Reputation: 2478
I have an existing complex model. Inside there is tensor x
with shape (None, 128, 128, 3). First axis has dynamic shape, that should be materialized when batch is passed to feed_dict
in session.run
. However when I attempt to define broadcast operation to shape of x:
y = tf.broadcast_to(z, (x.shape[0], x.shape[1], x.shape[2], 1))
Exception is raised:
Failed to convert object of type <class 'tuple'> to
Tensor. Contents: (Dimension(None), Dimension(128),
Dimension(128), 1). Consider casting elements to a supported type.
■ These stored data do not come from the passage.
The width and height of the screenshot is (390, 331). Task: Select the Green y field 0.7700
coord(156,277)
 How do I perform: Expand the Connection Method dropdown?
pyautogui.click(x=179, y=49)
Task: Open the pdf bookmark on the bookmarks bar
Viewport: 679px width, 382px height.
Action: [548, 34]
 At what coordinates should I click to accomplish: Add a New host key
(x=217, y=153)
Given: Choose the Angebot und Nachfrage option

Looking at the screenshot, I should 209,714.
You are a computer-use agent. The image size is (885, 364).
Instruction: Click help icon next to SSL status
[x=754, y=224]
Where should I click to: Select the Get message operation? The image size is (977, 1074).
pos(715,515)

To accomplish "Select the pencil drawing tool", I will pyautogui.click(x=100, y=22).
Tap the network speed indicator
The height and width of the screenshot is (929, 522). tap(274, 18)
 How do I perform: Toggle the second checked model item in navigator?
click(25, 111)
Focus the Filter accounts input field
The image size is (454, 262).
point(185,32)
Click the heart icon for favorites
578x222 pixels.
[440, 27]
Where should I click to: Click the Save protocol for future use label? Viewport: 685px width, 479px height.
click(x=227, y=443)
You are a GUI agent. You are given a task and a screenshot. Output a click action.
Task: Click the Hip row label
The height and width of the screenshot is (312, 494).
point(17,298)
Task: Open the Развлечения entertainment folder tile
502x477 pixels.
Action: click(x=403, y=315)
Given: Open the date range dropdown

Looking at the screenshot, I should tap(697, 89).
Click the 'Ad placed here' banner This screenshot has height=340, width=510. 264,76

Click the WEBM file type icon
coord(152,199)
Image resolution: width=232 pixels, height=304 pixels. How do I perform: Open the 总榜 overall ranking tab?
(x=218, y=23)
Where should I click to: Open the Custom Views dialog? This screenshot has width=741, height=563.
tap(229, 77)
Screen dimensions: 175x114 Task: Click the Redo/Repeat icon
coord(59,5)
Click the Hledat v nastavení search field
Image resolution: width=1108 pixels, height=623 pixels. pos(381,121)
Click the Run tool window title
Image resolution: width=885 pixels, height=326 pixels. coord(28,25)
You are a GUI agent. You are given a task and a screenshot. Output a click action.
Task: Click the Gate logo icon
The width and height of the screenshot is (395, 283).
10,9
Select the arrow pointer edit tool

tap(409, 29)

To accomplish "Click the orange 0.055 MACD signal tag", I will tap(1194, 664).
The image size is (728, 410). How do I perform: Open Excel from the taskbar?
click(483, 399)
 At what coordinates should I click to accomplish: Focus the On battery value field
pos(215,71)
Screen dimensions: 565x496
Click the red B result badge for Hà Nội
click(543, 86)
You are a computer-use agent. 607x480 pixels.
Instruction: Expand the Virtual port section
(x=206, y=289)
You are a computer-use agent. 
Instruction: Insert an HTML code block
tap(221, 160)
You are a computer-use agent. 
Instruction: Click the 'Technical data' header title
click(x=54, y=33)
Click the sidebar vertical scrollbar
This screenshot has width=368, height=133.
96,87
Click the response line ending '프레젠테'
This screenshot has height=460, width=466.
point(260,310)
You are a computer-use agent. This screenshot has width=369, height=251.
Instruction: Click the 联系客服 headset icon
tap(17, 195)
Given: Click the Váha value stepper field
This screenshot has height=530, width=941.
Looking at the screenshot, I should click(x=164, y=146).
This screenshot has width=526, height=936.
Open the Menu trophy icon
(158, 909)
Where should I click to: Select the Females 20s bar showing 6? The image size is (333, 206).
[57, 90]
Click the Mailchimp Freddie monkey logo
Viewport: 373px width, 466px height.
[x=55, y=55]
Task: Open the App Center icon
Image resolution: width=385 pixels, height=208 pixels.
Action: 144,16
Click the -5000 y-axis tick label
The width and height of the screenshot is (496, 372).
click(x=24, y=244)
Exception occurs when creating model, not when running it. Converting first element to number helps, but this is not the solution.
Upvotes: 1
Views: 215
Reputation: 59731
The .shape
attribute gives you the shape known at graph construction time, which is a tf.TensorShape
structure. If the shape of x
were fully known, you could get your code to work as follows:
y = tf.broadcast_to(z, (x.shape[0].value, x.shape[1].value, x.shape[2].value, 1))
However, in your case x
has an unknown first dimension. In order to use the actual tensor shape as a regular tf.Tensor
(with value only known at runtime), you can use tf.shape
:
x_shape = tf.shape(x)
y = tf.broadcast_to(z, (x_shape[0], x_shape[1], x_shape[2], 1))
Upvotes: 2